As a kid, I remember this day being something special and reverential. The anniversary of the Pearl Harbor bombing was a big deal in the 1970s, even though it had been over 30 years since the infamous day by the time I got to elementary school.


I’m guessing that my students will not have any clue about the importance of this day when I see them in a couple hours. Most won’t even know there was such a thing as World War II. On one hand, I know this is not a bad thing. I don’t believe that war should be glorified, but I also know that this was a day that lived in infamy for a long time. Have we passed the point where something that happened over eighty years ago that cost millions of lives doesn’t matter anymore?


Yesterday I wrote about working in the prison. I haven’t thought about those days very much for a long time now. It is not my favorite time of my life. The first year I was there, it was exciting to be part of a new company and working with people I didn’t know, but over time, the reality of the situation wore on me and wore me down in many ways.

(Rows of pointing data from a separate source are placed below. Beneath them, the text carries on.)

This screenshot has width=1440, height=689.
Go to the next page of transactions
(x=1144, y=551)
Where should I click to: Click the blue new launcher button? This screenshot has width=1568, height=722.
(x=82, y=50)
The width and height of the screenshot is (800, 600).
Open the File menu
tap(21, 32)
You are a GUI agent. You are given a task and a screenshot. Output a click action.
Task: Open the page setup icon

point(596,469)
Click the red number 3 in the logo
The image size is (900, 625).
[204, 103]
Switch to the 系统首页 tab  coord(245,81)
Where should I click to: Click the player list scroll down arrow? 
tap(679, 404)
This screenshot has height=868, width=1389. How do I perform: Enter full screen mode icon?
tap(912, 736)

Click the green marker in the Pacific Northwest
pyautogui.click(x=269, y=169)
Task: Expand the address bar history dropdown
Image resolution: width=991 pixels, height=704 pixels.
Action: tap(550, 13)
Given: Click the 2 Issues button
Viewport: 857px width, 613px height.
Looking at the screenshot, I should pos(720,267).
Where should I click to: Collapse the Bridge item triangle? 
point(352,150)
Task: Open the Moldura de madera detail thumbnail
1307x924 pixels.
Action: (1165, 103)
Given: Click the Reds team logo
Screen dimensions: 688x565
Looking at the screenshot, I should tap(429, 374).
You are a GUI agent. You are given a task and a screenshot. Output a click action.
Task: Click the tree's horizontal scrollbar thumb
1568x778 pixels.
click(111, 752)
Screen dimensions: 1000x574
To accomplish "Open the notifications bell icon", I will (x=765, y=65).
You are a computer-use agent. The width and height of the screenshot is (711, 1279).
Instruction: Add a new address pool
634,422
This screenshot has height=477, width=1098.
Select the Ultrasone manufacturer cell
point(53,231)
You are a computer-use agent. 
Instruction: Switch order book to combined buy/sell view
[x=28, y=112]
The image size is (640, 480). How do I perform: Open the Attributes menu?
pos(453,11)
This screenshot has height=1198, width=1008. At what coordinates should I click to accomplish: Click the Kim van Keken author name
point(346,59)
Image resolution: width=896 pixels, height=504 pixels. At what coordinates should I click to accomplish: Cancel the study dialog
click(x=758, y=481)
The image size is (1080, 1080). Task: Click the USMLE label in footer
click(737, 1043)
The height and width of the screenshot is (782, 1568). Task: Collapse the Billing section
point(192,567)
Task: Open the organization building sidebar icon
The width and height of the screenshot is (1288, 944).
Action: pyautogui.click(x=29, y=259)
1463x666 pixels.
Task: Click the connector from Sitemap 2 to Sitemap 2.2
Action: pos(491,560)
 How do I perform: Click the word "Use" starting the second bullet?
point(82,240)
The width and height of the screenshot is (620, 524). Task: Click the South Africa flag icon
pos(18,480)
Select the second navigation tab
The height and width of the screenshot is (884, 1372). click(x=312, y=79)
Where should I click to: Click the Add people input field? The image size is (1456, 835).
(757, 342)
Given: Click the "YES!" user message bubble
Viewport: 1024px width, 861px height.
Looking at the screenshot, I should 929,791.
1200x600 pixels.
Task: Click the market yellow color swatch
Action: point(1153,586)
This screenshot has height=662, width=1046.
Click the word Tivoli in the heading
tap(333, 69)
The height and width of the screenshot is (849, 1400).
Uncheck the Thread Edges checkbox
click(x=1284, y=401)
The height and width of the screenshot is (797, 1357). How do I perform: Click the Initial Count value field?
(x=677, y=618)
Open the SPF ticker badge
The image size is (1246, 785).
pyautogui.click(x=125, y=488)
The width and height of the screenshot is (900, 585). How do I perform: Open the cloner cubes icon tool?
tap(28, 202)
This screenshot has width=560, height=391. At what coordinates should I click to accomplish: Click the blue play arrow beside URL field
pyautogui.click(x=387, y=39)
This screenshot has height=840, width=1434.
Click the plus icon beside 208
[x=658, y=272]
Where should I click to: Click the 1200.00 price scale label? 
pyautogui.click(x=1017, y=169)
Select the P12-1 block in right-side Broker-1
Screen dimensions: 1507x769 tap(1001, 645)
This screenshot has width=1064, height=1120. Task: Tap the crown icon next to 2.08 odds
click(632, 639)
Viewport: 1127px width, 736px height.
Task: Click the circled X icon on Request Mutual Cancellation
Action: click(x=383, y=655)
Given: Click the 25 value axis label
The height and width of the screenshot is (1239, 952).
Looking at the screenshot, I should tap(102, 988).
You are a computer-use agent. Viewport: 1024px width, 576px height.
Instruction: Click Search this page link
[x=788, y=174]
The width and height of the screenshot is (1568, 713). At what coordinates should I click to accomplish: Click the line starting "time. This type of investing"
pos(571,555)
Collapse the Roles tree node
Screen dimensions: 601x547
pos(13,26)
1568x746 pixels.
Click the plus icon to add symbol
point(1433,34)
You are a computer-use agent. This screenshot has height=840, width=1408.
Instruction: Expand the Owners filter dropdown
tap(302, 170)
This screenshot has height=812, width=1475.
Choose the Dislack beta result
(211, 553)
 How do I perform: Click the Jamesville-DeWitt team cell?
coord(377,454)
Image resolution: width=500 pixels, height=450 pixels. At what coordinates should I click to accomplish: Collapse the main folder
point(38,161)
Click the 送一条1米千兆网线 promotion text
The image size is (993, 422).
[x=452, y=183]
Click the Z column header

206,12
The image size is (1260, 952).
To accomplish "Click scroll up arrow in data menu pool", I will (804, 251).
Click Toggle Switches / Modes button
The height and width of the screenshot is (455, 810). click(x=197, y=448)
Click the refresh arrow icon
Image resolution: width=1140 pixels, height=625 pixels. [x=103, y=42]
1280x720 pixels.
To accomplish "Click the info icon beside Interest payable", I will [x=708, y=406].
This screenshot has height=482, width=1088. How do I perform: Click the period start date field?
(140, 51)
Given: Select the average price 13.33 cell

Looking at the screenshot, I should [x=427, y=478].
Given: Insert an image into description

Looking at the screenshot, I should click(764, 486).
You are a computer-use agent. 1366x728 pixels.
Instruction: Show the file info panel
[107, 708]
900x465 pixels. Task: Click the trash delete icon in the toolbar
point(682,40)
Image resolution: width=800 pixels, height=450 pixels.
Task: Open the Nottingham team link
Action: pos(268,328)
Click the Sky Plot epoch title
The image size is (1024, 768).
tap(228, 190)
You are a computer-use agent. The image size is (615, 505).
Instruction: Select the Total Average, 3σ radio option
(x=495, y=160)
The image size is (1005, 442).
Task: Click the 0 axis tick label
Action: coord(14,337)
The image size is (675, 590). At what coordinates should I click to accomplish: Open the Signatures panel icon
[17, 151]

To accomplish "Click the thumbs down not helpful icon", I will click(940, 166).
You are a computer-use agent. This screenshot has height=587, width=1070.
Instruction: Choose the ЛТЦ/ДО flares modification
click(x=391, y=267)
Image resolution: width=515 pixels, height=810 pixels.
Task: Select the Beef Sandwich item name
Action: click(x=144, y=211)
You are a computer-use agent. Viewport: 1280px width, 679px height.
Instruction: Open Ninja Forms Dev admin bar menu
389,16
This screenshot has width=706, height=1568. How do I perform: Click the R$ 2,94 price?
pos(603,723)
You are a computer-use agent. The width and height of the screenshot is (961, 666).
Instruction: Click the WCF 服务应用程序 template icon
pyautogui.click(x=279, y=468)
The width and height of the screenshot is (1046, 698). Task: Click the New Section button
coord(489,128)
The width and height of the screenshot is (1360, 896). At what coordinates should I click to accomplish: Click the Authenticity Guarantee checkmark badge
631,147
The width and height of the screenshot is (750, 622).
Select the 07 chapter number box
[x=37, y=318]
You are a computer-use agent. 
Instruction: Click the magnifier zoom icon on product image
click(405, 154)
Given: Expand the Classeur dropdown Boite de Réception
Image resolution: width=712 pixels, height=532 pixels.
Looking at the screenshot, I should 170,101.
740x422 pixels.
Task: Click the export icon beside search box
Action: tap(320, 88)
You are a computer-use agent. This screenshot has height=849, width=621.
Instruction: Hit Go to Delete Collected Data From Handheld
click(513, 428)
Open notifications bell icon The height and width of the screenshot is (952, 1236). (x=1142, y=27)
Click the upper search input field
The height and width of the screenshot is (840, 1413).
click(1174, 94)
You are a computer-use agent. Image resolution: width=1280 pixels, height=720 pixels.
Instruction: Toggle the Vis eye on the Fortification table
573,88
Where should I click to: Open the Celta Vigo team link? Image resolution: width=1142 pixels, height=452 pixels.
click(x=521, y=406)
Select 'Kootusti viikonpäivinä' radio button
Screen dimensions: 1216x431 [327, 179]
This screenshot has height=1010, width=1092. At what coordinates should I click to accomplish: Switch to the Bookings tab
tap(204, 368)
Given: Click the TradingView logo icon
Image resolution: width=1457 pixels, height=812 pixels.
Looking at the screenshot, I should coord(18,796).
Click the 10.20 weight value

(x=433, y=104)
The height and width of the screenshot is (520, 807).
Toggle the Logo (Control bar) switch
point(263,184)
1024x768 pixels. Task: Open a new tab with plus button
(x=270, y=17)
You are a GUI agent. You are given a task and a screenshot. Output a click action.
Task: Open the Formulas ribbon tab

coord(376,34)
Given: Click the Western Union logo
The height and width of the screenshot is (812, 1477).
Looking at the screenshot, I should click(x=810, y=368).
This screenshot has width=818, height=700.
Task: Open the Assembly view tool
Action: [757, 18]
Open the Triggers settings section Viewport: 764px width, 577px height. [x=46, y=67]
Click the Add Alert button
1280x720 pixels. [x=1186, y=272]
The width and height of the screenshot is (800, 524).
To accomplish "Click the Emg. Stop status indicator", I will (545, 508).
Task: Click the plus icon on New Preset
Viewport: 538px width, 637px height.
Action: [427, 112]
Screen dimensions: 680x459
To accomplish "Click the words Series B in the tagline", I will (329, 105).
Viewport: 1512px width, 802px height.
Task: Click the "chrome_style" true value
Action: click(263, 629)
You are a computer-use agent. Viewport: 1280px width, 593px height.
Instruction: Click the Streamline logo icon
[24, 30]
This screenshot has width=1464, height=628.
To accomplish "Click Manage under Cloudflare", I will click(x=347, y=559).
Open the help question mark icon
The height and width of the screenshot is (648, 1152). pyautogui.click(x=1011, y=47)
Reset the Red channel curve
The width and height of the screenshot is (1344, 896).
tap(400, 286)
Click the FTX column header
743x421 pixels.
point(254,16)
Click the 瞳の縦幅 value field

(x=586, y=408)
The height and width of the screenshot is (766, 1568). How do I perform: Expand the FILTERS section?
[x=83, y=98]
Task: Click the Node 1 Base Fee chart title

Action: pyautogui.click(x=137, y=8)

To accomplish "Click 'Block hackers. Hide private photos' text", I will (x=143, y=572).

I mentioned that I was learning on the job about how to do what I was tasked to do out there. The main part of my job was bringing in new hires and teaching them how to have a business conversation on behalf of Televerde’s high tech clients. New hires took two weeks to do the classroom portion and then two weeks of working with the new hires as they started making phone calls.


This process took more like five or even six weeks from start to finish. I was responsible for doing the interviews, too, and those were often the most interesting part of the whole shebang. There was a test and screening process that happened before the in person and phone interviews. If the ladies made it through the tests, they got to talk to me in person.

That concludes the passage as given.